Je pensais m’en souvenir. »
Il se pencha légèrement.
« Camille, écoute-moi.
Après un traumatisme, le cerveau invente parfois des choses.
Il faut faire attention à ce que la police te met dans la tête. »
« Tu as raison. »
Elle laissa passer quelques secondes.
« Pourtant je me souviens d’une chose avec certitude. »
Marc attendit.
« La porte de service était verrouillée. »
Son visage perdit toute expression.
« Tu te trompes. »
« Peut-être. »
Puis une voix retentit depuis l’entrée.
« Elle ne se trompe pas. »
Mireille entra.
Marc devint livide.
Pour la première fois depuis le réveil de Camille, il ne jouait plus aucun rôle.
Il se leva si rapidement que la chaise recula.
« Mireille ? »
Elle resta près de Moreau.
« Tu pensais que j’étais dans la chambre 12, n’est-ce pas ? »
Marc ouvrit la bouche puis la referma.
Mireille poursuivit.
« C’est là que tu m’avais demandé de t’attendre pour parler des comptes. »
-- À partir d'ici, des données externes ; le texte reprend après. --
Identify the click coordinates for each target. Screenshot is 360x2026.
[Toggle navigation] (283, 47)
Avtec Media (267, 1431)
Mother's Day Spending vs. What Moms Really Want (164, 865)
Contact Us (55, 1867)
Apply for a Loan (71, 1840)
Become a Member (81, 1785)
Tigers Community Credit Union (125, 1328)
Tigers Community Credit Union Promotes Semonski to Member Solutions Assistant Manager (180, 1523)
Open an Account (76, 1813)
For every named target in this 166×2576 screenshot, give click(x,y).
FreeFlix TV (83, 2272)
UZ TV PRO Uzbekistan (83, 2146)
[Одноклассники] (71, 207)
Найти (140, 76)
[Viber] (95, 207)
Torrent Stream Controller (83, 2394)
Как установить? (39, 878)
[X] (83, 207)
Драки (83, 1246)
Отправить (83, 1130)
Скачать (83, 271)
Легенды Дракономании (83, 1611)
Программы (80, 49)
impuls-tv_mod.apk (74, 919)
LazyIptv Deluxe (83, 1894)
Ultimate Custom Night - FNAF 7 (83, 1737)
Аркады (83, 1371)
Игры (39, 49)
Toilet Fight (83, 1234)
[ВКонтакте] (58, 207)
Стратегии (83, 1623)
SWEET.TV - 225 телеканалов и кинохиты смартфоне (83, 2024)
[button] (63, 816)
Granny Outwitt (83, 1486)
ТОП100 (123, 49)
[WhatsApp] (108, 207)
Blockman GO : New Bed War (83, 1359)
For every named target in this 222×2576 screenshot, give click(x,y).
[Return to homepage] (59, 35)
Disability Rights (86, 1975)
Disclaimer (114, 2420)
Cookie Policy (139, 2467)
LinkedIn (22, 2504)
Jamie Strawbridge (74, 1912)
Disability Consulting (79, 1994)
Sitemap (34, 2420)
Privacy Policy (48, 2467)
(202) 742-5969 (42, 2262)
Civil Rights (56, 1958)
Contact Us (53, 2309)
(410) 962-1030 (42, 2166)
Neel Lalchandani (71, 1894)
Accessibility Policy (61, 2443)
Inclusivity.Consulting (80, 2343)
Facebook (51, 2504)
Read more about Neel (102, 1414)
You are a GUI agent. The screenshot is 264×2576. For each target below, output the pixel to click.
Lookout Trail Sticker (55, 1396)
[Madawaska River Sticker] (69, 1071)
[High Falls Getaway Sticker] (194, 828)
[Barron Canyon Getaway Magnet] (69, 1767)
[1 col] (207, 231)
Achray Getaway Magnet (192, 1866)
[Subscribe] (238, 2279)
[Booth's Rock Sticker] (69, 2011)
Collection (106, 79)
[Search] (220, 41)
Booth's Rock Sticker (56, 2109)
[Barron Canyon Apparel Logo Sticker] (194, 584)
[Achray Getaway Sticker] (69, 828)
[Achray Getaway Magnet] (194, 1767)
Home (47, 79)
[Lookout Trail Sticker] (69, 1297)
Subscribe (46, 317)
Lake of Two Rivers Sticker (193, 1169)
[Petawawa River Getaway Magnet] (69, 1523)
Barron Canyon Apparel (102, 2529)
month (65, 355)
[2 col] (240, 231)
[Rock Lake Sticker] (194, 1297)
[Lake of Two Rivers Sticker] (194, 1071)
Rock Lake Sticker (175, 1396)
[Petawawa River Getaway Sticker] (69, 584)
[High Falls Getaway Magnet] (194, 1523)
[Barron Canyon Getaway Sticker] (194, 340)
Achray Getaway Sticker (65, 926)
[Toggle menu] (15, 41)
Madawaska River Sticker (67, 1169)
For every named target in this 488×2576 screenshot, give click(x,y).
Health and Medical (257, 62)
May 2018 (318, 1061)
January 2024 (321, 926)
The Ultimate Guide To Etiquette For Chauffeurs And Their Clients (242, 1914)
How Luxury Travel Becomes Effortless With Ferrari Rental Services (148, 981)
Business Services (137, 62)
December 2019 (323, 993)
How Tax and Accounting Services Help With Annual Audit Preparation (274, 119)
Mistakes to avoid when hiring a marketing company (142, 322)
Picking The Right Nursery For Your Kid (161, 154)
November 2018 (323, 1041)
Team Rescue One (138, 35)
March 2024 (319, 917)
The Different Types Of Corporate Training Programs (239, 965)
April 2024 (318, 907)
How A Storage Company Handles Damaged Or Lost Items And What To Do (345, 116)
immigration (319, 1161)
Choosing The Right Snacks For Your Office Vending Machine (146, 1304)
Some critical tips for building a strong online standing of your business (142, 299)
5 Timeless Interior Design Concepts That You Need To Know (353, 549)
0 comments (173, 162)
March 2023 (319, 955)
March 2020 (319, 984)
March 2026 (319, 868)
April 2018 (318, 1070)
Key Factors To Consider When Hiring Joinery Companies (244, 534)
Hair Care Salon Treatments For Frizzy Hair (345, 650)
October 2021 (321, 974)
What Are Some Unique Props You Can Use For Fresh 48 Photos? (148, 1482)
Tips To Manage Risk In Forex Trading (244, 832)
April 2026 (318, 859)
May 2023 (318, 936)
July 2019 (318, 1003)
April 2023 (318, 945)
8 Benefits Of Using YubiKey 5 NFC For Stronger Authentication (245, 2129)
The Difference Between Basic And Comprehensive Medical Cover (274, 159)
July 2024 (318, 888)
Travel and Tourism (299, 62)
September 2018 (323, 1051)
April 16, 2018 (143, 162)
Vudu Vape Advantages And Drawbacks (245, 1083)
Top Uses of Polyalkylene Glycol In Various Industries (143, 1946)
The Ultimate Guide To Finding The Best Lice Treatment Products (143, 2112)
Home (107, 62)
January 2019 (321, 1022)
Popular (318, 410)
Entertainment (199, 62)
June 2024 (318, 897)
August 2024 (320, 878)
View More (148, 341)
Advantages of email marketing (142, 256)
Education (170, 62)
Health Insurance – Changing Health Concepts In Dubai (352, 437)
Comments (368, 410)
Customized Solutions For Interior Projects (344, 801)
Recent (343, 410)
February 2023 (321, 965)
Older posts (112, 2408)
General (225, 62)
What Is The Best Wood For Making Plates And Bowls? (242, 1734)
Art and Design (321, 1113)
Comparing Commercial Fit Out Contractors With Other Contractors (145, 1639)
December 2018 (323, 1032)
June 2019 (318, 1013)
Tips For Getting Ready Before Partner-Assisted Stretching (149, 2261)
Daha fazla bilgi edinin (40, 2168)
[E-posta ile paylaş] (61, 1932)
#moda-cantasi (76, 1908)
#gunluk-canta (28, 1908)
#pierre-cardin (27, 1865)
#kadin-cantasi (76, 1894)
Camille comprit alors la dernière pièce.
Marc avait voulu créer une situation où Mireille serait censée se trouver à un endroit précis.
Mais elle était partie avant.
Nora, appelée plus tard, s’était retrouvée dans le bâtiment à sa place.
Les enquêteurs n’avaient toujours pas la preuve absolue que Marc savait que Nora entrerait, et Moreau refusa de transformer une hypothèse en certitude.
Mais ils avaient désormais les faux documents financiers, les mensonges sur sa localisation, l’évaluation préparée avec Valcourt, les incohérences de ses déclarations et plusieurs éléments matériels reliant son matériel personnel à la préparation de l’incendie.
Marc fut placé en garde à vue.
Les semaines suivantes furent moins spectaculaires que Camille l’aurait imaginé.
Il n’y eut pas de confession théâtrale.
Pas de monologue expliquant tout.
Seulement des auditions, des expertises, des vérifications bancaires et des heures de travail minutieux.
Valcourt finit par coopérer davantage après que ses propres transactions furent examinées.
Les enquêteurs établirent que Marc avait détourné des centaines de milliers d’euros de l’auberge sur plusieurs années.
Lorsque Mireille avait commencé à poser des questions, il avait compris que le système risquait d’être découvert.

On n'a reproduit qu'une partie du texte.